You are teaching the ESSENCE of Nurbs modeling...I hope you keep on producing such as helpful tutorials . Thank you 👍
Muchas gracias, me ha servido para mejorar en el diseño.
I finished all of your primary surfaces tutorial video in half a day! Super useful content, You’re the best!
WOW you are the best! Thank you so much for the entire series! Please keep more of this golden knowledge coming. As a new sub I'm super eager to learn more from you. I've been working as an industrial designer for about five years now and was as well a victim of surface from curve network haha, until now. I will from now on take it very seriously to shift my workflow and mindset about how to model properly and actually accurately.
This is so useful!
Thanks for the amazing video again, since I started watching your videos, I got way less headaches while working with surfaces, and even adding thickness for complex surfaces became easier after I learned how to proper fix the surfaces I got to work with, the stuff I made myself almost always work with offset surf to add thickness for 3d printing.
Great to hear! And yes, better surfaces will often lead to easier offsetsrf's, that definitely shows your on the right track!
Thanks again for your great tutorial and the time you invest. One more trick from my side. If you want to get more information out of the curvature graph on a single spline surface (that usually "only" shows 3 graph on U and V), you can increase the "visible" isocurve density in the object properties panel. This gives you how many curvature graphs you like all over the surface so you get an even better understanding on what is happening all over the surface.
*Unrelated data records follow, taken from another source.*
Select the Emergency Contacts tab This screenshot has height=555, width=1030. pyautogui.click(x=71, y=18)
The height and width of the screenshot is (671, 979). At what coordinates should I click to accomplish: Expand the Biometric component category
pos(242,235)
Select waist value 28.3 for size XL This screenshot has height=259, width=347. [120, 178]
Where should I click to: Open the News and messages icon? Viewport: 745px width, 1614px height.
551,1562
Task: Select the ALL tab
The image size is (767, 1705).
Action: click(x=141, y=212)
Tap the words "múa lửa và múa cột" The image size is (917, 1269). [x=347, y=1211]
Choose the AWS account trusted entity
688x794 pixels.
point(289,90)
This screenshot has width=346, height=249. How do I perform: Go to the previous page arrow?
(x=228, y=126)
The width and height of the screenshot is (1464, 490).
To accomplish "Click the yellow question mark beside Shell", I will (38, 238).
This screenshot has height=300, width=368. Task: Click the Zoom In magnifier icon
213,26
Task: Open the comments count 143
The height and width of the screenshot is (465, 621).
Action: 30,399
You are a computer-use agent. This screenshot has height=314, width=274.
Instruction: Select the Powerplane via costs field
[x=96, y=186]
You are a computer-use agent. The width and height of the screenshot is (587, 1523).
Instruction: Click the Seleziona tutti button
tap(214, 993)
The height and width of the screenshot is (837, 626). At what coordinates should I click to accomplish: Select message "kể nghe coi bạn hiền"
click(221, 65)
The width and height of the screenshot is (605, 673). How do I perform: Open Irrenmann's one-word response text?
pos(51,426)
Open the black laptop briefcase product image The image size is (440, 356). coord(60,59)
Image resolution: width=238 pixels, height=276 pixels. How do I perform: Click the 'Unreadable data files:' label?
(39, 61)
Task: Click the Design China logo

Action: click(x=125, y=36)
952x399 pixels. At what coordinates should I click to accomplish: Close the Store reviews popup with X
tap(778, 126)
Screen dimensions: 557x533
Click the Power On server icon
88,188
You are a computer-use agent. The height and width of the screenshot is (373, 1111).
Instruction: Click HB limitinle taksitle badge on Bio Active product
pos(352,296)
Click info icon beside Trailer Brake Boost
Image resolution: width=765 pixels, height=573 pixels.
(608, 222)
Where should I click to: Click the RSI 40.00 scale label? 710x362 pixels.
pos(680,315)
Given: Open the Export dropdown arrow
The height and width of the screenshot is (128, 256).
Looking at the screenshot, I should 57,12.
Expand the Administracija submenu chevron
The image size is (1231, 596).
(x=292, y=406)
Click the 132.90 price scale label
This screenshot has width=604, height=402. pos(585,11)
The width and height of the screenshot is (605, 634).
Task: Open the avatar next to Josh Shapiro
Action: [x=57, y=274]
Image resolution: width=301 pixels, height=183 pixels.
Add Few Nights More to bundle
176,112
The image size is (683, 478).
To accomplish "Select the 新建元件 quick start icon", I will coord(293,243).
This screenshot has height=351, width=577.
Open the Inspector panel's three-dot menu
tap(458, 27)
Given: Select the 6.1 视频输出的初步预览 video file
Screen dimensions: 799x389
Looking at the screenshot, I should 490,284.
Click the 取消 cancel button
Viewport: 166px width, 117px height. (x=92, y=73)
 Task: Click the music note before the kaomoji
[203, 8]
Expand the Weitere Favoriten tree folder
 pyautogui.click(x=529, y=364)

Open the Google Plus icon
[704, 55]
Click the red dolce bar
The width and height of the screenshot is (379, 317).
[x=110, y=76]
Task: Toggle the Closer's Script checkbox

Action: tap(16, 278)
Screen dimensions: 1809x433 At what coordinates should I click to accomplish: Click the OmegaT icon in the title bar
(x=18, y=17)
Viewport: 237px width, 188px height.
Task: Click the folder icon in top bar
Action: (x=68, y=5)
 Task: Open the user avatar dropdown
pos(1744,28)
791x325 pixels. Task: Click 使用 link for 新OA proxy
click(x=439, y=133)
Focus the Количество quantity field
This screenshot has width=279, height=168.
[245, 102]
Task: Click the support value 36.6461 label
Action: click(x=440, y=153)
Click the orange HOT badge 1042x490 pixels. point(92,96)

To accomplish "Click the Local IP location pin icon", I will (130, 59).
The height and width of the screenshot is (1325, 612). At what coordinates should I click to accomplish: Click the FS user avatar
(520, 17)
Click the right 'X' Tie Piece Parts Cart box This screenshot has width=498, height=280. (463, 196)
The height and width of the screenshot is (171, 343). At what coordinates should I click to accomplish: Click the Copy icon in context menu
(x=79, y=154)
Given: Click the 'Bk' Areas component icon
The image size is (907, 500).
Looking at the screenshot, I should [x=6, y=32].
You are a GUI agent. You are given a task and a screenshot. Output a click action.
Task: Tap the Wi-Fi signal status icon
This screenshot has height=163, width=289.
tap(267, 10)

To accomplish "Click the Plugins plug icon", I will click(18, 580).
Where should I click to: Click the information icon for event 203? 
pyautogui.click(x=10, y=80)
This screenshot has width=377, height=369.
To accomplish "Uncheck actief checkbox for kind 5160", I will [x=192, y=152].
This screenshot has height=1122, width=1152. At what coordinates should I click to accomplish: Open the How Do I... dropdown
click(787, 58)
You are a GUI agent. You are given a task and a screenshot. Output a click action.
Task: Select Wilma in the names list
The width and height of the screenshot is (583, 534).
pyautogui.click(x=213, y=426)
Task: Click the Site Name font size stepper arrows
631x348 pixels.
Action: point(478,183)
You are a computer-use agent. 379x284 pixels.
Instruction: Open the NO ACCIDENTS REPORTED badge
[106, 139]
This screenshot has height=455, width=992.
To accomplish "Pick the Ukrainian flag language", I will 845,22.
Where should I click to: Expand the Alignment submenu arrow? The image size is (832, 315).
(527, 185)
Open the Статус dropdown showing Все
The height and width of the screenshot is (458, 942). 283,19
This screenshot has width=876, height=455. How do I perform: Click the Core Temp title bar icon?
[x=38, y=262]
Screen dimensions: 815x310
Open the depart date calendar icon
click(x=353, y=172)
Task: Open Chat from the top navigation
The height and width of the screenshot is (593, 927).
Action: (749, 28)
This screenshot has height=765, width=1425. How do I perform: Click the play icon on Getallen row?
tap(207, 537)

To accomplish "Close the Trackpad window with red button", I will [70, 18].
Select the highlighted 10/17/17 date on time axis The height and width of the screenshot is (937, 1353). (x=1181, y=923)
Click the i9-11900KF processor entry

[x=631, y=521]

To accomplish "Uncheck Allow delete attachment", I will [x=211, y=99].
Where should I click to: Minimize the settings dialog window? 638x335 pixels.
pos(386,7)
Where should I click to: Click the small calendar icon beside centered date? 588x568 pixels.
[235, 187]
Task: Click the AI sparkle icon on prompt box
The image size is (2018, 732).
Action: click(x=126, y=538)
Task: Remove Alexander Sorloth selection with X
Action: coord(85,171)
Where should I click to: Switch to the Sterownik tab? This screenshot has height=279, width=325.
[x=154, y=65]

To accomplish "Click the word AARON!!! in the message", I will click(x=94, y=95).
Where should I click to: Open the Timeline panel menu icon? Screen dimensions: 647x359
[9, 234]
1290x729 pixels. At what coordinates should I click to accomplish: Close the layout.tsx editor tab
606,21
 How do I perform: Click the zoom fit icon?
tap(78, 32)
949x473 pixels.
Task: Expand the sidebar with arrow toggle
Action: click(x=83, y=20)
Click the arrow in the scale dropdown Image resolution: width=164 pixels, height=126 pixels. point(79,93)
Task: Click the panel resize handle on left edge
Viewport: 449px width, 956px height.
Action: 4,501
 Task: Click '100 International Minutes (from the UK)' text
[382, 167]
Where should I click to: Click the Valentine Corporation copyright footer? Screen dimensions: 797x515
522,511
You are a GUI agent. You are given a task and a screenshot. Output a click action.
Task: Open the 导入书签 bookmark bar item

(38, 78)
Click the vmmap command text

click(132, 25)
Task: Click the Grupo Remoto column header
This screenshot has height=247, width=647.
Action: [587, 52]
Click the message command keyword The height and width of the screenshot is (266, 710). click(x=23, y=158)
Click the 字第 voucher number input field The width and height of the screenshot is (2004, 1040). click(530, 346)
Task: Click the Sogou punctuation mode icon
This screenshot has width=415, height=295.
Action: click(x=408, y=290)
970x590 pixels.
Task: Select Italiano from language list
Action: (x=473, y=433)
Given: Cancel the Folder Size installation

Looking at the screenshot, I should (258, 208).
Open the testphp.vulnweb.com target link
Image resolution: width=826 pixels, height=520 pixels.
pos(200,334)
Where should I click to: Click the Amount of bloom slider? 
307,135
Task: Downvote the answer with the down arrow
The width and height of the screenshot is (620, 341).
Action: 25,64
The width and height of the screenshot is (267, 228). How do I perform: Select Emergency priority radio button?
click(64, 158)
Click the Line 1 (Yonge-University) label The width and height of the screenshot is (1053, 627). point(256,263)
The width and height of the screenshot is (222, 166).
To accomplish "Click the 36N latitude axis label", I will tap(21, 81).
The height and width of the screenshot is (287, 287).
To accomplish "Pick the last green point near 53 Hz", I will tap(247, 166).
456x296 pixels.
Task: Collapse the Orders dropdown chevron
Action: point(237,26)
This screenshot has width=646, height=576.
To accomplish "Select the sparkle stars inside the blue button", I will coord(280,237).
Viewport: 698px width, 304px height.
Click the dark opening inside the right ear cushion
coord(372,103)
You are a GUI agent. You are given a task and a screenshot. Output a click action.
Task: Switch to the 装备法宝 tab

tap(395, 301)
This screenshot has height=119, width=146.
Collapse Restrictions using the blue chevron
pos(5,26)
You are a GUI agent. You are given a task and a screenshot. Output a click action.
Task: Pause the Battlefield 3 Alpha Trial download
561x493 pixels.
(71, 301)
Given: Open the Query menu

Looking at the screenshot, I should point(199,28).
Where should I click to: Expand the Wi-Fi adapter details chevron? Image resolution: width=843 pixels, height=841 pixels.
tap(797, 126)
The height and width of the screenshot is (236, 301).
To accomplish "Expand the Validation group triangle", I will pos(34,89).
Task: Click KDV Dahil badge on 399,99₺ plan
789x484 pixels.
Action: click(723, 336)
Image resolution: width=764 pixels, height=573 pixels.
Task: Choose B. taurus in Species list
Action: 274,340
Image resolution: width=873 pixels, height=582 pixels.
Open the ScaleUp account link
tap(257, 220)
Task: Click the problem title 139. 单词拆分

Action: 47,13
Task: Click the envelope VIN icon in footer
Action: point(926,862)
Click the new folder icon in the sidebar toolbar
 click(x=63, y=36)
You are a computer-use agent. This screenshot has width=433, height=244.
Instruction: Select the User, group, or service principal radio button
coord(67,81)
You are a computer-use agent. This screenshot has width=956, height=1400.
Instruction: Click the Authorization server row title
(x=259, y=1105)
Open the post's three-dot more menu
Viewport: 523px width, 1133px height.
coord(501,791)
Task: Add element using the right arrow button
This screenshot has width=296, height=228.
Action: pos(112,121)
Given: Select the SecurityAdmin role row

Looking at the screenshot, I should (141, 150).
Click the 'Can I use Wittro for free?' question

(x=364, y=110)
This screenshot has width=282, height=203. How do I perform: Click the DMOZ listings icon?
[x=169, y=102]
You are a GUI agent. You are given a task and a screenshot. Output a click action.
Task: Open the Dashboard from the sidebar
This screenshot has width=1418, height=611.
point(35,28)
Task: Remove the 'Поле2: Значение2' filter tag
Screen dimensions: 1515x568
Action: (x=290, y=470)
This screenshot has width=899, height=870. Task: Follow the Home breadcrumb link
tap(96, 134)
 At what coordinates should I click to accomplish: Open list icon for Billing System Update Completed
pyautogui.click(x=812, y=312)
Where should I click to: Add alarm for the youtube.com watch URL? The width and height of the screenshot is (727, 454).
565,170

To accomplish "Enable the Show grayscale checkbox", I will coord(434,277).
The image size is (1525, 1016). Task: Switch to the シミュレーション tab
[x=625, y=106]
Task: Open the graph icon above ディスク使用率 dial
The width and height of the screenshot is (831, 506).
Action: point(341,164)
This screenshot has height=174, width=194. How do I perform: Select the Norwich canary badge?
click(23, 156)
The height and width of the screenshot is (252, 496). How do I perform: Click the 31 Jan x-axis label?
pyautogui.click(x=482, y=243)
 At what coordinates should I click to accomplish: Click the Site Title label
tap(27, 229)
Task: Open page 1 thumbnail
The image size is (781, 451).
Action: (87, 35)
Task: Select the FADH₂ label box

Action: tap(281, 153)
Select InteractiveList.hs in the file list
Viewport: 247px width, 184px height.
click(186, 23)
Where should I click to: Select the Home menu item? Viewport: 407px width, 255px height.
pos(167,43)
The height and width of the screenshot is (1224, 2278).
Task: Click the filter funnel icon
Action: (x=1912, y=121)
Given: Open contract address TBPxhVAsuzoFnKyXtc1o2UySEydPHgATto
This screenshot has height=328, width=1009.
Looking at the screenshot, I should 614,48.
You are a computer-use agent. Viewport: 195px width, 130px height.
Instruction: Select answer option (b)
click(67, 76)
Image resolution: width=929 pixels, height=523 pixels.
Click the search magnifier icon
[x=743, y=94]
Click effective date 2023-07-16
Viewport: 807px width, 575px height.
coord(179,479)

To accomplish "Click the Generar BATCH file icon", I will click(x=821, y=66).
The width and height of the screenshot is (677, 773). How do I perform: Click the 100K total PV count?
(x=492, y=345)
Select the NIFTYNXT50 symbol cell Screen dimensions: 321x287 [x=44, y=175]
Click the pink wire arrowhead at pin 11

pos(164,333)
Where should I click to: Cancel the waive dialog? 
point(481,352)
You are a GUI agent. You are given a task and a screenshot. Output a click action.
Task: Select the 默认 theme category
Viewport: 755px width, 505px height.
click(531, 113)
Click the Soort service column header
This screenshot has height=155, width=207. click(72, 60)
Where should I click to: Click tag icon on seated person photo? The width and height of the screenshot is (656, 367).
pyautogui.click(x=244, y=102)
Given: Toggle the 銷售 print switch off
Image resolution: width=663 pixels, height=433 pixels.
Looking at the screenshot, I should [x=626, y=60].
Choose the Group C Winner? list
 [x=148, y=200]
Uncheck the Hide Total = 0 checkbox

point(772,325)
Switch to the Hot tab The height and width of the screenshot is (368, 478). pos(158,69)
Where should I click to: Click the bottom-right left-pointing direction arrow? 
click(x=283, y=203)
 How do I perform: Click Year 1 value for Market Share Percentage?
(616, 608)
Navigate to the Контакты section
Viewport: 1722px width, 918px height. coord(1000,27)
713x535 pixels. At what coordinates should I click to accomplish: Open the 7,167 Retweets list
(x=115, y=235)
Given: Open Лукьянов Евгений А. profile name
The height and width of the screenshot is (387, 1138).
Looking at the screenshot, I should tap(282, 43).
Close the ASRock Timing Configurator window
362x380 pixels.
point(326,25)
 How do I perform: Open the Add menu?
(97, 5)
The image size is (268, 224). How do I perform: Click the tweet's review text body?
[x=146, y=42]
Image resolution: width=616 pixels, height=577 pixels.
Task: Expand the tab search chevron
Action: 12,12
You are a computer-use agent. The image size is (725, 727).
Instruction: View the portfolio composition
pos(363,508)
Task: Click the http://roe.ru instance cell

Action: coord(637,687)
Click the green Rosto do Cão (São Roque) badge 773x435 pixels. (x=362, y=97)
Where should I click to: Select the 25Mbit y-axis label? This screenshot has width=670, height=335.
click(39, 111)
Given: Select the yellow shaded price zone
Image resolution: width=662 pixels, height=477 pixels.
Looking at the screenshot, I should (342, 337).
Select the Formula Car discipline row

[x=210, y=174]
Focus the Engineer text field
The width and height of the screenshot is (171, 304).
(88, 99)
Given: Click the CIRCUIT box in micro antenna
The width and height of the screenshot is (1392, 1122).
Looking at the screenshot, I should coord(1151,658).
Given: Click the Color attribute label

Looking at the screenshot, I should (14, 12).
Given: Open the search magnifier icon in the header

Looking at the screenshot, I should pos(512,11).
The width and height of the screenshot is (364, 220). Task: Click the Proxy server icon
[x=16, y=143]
Oh sweet! Thanks for the workaround! I've tried making the case to McNeel that this should be user selectable in the CurvatureGraph tool, but got a very lukewarm reception to the idea. Slightly tedious to have to set it per object, but definitely better than nothing - as you point out, only having 3 graphs leaves a lot to be desired.
Love it.
Hi, great tuto ! I learned a LOT
Could you make a video to explain how to have an airfoil shape based on points, with a clean curvaturegraph ? I guess the solution is juste to build much simpler curves "by hand" without the interpolate command, and then run the match command between them, without getting to far from the original shape by point editing, but i'm not sure if this is the most efficient way.
There's an entire, hour plus long video I have planned on this very subject. You are definitely on the right track in concept. These days I like to make the rear ~95% of my airfoils with a single curve (one for the top, one for the bottom). The density of this curve is entirely driven by how big the final object will be, your deviation tolerance target to the original airfoil, and whether you can see any obvious flaws in the source data - which you very often can! Since most (but not all) airfoils have more curvature at the front end, I will often skew my CVs towards the front. For the leading edge, I make it with a G2 single span blend between the top and bottom surfaces. Hope this helps!
Just finished the whole series, gotta say I'm a victim to the good old surface from curve network... If you are looking at this tutorial out of chance, be sure to check the whole series, it's just great
Excellent! Only 128 "likes" What?? There should be more kindred spirits, yeah? One of your earlier episodes mentions that curves have to be good. This episode shows why :-)
I'm afraid to look at my work now, but will, and grin and bear the truth..
I know it has nothing to do with your video but i was curious to ask, do you use grasshopper ever?
I don't yet! But it's definitely in my future.
Btw you're the second person recently to ask me that - would you be interested in me making Grasshopper content?
@@thirtysixverts yeah you're a great teacher and if you made grasshopper content it would certainly show how to properly do it so that would be great and useful too.
By the way when I see now people using network surface i tell them to come see your videos! You deserve a lot more views. Thanks for your content!